Copy out every one of the records below word for word, without changing anything.

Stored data
####################

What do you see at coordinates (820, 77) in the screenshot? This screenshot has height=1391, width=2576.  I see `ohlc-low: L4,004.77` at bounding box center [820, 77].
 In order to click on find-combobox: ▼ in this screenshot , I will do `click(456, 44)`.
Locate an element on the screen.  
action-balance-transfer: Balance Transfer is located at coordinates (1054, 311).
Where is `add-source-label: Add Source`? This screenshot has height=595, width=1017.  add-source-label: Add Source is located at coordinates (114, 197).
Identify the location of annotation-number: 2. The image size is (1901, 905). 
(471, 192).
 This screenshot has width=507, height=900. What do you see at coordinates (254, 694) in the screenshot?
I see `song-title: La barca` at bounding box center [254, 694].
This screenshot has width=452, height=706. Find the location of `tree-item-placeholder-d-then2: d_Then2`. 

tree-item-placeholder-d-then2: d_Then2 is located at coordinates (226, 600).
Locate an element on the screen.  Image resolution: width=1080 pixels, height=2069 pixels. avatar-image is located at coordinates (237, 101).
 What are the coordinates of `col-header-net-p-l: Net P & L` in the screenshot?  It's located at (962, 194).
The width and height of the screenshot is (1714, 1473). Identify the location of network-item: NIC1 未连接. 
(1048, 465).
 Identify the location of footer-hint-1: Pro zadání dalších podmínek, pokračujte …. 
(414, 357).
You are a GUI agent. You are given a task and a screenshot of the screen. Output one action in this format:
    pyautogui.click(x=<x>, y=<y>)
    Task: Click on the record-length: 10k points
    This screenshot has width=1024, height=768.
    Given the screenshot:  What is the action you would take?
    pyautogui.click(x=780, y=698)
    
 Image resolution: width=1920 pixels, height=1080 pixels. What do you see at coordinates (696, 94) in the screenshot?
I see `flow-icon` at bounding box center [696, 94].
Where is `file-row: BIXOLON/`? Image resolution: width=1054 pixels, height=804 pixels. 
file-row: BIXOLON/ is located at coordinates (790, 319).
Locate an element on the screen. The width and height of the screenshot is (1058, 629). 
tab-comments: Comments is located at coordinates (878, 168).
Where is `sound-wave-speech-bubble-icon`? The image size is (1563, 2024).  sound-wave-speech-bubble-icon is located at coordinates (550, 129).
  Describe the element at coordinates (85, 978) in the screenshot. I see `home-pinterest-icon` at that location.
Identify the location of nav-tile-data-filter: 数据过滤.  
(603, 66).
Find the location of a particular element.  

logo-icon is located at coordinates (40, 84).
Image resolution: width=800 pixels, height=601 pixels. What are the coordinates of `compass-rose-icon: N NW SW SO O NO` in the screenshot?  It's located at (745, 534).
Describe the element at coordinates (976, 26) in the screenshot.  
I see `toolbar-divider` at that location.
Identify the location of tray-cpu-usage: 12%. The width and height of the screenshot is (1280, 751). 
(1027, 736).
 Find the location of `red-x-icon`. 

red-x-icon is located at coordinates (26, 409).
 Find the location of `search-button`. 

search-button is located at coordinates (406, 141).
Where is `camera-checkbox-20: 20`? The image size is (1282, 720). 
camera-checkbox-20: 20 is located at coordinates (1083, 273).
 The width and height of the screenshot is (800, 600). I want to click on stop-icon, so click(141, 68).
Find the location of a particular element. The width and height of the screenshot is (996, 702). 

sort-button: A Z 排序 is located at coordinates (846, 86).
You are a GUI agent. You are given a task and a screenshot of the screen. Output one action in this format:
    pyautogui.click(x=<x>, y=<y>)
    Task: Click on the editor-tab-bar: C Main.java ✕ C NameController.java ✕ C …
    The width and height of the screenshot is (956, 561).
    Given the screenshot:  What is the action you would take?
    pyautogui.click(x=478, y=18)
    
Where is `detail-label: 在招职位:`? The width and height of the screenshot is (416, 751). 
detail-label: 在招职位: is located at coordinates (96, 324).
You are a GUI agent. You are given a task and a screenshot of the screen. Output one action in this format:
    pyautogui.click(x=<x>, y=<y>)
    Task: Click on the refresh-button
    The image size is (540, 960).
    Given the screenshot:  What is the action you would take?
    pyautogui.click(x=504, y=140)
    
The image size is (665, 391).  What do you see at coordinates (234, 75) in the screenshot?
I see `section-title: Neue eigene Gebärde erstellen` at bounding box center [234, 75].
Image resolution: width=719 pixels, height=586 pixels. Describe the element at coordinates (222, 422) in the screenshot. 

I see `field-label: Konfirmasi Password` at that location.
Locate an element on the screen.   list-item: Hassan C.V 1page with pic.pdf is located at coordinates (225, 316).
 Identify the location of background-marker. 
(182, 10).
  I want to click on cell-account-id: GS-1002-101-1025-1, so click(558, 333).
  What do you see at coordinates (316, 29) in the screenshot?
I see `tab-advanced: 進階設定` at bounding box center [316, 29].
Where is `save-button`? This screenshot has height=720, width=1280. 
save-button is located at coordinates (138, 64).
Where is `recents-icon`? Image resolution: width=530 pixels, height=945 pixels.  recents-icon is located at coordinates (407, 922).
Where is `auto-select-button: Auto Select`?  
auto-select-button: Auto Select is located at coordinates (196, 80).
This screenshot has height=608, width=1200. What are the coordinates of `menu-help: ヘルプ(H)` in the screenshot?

####################

» Completed task
What do you see at coordinates (820, 77) in the screenshot? This screenshot has height=1391, width=2576.  I see `ohlc-low: L4,004.77` at bounding box center [820, 77].
 In order to click on find-combobox: ▼ in this screenshot , I will do `click(456, 44)`.
Locate an element on the screen.  
action-balance-transfer: Balance Transfer is located at coordinates (1054, 311).
Where is `add-source-label: Add Source`? This screenshot has height=595, width=1017.  add-source-label: Add Source is located at coordinates (114, 197).
Identify the location of annotation-number: 2. The image size is (1901, 905). 
(471, 192).
 This screenshot has width=507, height=900. What do you see at coordinates (254, 694) in the screenshot?
I see `song-title: La barca` at bounding box center [254, 694].
This screenshot has width=452, height=706. Find the location of `tree-item-placeholder-d-then2: d_Then2`. 

tree-item-placeholder-d-then2: d_Then2 is located at coordinates (226, 600).
Locate an element on the screen.  Image resolution: width=1080 pixels, height=2069 pixels. avatar-image is located at coordinates (237, 101).
 What are the coordinates of `col-header-net-p-l: Net P & L` in the screenshot?  It's located at (962, 194).
The width and height of the screenshot is (1714, 1473). Identify the location of network-item: NIC1 未连接. 
(1048, 465).
 Identify the location of footer-hint-1: Pro zadání dalších podmínek, pokračujte …. 
(414, 357).
You are a GUI agent. You are given a task and a screenshot of the screen. Output one action in this format:
    pyautogui.click(x=<x>, y=<y>)
    Task: Click on the record-length: 10k points
    This screenshot has width=1024, height=768.
    Given the screenshot:  What is the action you would take?
    pyautogui.click(x=780, y=698)
    
 Image resolution: width=1920 pixels, height=1080 pixels. What do you see at coordinates (696, 94) in the screenshot?
I see `flow-icon` at bounding box center [696, 94].
Where is `file-row: BIXOLON/`? Image resolution: width=1054 pixels, height=804 pixels. 
file-row: BIXOLON/ is located at coordinates (790, 319).
Locate an element on the screen. The width and height of the screenshot is (1058, 629). 
tab-comments: Comments is located at coordinates (878, 168).
Where is `sound-wave-speech-bubble-icon`? The image size is (1563, 2024).  sound-wave-speech-bubble-icon is located at coordinates (550, 129).
  Describe the element at coordinates (85, 978) in the screenshot. I see `home-pinterest-icon` at that location.
Identify the location of nav-tile-data-filter: 数据过滤.  
(603, 66).
Find the location of a particular element.  

logo-icon is located at coordinates (40, 84).
Image resolution: width=800 pixels, height=601 pixels. What are the coordinates of `compass-rose-icon: N NW SW SO O NO` in the screenshot?  It's located at (745, 534).
Describe the element at coordinates (976, 26) in the screenshot.  
I see `toolbar-divider` at that location.
Identify the location of tray-cpu-usage: 12%. The width and height of the screenshot is (1280, 751). 
(1027, 736).
 Find the location of `red-x-icon`. 

red-x-icon is located at coordinates (26, 409).
 Find the location of `search-button`. 

search-button is located at coordinates (406, 141).
Where is `camera-checkbox-20: 20`? The image size is (1282, 720). 
camera-checkbox-20: 20 is located at coordinates (1083, 273).
 The width and height of the screenshot is (800, 600). I want to click on stop-icon, so click(141, 68).
Find the location of a particular element. The width and height of the screenshot is (996, 702). 

sort-button: A Z 排序 is located at coordinates (846, 86).
You are a GUI agent. You are given a task and a screenshot of the screen. Output one action in this format:
    pyautogui.click(x=<x>, y=<y>)
    Task: Click on the editor-tab-bar: C Main.java ✕ C NameController.java ✕ C …
    The width and height of the screenshot is (956, 561).
    Given the screenshot:  What is the action you would take?
    pyautogui.click(x=478, y=18)
    
Where is `detail-label: 在招职位:`? The width and height of the screenshot is (416, 751). 
detail-label: 在招职位: is located at coordinates (96, 324).
You are a GUI agent. You are given a task and a screenshot of the screen. Output one action in this format:
    pyautogui.click(x=<x>, y=<y>)
    Task: Click on the refresh-button
    The image size is (540, 960).
    Given the screenshot:  What is the action you would take?
    pyautogui.click(x=504, y=140)
    
The image size is (665, 391).  What do you see at coordinates (234, 75) in the screenshot?
I see `section-title: Neue eigene Gebärde erstellen` at bounding box center [234, 75].
Image resolution: width=719 pixels, height=586 pixels. Describe the element at coordinates (222, 422) in the screenshot. 

I see `field-label: Konfirmasi Password` at that location.
Locate an element on the screen.   list-item: Hassan C.V 1page with pic.pdf is located at coordinates (225, 316).
 Identify the location of background-marker. 
(182, 10).
  I want to click on cell-account-id: GS-1002-101-1025-1, so click(558, 333).
  What do you see at coordinates (316, 29) in the screenshot?
I see `tab-advanced: 進階設定` at bounding box center [316, 29].
Where is `save-button`? This screenshot has height=720, width=1280. 
save-button is located at coordinates (138, 64).
Where is `recents-icon`? Image resolution: width=530 pixels, height=945 pixels.  recents-icon is located at coordinates (407, 922).
Where is `auto-select-button: Auto Select`?  
auto-select-button: Auto Select is located at coordinates (196, 80).
This screenshot has height=608, width=1200. What are the coordinates of `menu-help: ヘルプ(H)` in the screenshot?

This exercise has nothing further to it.